FPIs should evaluate which individuals are designated as “executive officers” for Form 20‑F and other disclosure purposes and confirm whether those designations remain appropriate in light of the expanded consequences of officer status under Section 16. In some cases, companies may determine that certain titles or reporting lines should be adjusted to reflect where policymaking authority actually resides.
For many FPIs this will be the first time they are required to disclose and track equity compensation and other equity interests at the individual level for Section 16 purposes. FPIs may need to collect and reconcile information about historical and outstanding equity awards and other incentive arrangements from multiple sources. Establishing a centralized database of all equity and derivative holdings for each director and officer will be critical, both for the initial Form 3 filings and for ongoing monitoring.
FPIs and their directors and officers should review their insider trading policies and establish robust communication channels between the company and its directors and officers to ensure timely capture of relevant data. This typically involves implementing procedures that require directors and officers to preclear or promptly report transactions in company securities, designating an internal or external coordinator to gather transaction information, and setting up alerts keyed to the two‑business‑day Form 4 deadline.

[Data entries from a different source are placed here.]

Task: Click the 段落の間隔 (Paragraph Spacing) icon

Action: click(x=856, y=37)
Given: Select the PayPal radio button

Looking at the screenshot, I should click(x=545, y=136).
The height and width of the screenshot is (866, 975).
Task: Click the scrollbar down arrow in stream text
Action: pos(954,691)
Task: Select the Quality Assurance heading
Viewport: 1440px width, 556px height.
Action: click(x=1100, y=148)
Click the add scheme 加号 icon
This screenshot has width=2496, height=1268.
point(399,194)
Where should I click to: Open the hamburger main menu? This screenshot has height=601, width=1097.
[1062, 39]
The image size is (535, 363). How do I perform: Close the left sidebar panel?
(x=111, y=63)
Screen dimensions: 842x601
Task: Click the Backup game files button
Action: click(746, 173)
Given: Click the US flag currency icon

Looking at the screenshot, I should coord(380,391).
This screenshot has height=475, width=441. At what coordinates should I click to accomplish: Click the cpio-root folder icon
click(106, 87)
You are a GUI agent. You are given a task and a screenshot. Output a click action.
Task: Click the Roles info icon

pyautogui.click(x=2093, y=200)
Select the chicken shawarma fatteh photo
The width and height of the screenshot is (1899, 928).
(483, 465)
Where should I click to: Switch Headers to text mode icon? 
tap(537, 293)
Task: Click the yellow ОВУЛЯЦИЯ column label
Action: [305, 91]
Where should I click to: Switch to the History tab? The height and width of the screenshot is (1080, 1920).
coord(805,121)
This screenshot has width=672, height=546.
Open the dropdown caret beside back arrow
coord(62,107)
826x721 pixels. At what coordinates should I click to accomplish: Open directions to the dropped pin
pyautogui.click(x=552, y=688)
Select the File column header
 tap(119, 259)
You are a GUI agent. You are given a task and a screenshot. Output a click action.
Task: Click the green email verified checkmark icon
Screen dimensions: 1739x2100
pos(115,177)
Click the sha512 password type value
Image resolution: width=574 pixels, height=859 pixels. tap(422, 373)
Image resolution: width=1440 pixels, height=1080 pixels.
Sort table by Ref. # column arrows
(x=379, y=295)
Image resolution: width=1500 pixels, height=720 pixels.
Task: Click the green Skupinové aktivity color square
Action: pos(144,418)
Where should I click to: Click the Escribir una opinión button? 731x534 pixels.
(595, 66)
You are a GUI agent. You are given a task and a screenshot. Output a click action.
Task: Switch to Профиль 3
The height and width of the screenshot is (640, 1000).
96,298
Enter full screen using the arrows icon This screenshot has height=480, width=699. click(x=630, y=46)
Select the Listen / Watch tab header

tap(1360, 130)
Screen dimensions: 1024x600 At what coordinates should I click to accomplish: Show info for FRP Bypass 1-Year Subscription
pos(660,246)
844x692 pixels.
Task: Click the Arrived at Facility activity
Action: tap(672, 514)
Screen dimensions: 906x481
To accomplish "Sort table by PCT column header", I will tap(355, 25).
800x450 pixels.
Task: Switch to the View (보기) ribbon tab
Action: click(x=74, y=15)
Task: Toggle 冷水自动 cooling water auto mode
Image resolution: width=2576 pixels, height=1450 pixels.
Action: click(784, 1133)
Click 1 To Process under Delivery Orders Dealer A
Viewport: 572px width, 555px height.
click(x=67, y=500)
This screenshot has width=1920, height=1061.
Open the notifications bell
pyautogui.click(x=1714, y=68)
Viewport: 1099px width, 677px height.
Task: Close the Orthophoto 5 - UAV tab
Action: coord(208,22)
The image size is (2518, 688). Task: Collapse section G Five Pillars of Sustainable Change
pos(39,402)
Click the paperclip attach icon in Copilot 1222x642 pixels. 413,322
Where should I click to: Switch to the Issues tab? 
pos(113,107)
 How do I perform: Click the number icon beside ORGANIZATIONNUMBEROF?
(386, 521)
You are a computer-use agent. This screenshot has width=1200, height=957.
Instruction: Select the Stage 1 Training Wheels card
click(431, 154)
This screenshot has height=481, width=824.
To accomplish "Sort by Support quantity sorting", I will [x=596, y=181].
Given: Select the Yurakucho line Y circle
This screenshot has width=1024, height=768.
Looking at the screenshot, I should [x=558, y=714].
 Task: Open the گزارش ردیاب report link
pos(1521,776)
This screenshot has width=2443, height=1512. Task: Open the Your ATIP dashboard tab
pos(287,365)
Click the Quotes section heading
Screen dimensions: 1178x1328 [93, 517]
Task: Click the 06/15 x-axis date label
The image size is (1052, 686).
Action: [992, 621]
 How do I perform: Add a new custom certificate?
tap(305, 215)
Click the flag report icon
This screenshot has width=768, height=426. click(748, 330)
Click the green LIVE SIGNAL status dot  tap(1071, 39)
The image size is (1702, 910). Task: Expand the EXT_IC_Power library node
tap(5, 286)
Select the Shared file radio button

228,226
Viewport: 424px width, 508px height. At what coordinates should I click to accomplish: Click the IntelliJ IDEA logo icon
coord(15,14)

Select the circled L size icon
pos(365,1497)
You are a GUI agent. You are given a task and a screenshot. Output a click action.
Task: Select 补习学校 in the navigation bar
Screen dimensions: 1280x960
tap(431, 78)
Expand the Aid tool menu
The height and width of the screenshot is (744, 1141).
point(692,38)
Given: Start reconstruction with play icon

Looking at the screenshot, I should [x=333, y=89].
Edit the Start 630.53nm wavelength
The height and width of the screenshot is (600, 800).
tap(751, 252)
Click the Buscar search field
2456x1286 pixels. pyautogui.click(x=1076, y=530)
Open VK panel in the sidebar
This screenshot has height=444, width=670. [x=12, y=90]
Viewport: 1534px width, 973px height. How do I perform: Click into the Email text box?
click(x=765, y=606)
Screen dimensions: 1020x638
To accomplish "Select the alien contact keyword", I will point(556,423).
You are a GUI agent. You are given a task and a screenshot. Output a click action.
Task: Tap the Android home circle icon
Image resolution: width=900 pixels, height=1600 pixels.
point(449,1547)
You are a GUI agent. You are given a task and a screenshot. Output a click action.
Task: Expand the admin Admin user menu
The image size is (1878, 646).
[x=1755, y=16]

Many companies streamline compliance by obtaining powers of attorney from directors and officers authorizing the company (or a designated compliance officer or outside counsel) to prepare, sign, and file Forms 3, 4, and 5 on the reporting person’s behalf. FPIs should consider whether to adopt this approach and should prepare and execute appropriate power of attorney documents in advance of the effective date.
Because Section 16 reports are filed electronically with the SEC on EDGAR, each reporting person will need valid EDGAR access credentials. FPIs should confirm that all existing directors and officers either already have EDGAR codes or have completed the process to obtain them in advance of the effective date. In addition, FPIs should consider the impact of the SEC’s EDGAR Next enhancements on their internal controls over the filing process, including the designation of account administrators, maintenance of user permissions, and clear allocation of responsibility for preparing and submitting Section 16 reports.
Contact us
For questions or guidance regarding Section 16 reporting for FPIs or other issuers, please reach out to a member of Lowenstein’s Capital Markets & Securities team. We are available to provide practical, tailored advice to help issuers, investment banks, and other market participants navigate the evolving regulatory landscape.
1 The “National Defense Authorization Act for Fiscal Year 2026.”
2 In the context of an initial public offering, a Form 3 is due the same day as the registration of a company’s securities on a national securities exchange or upon the effectiveness of a registration statement under Section 12(g) of the Exchange Act.
3 A “director by deputization” is an entity that by placing its designee on a company’s board or otherwise exercising board-level influence through that representative is deemed to be a director of the company.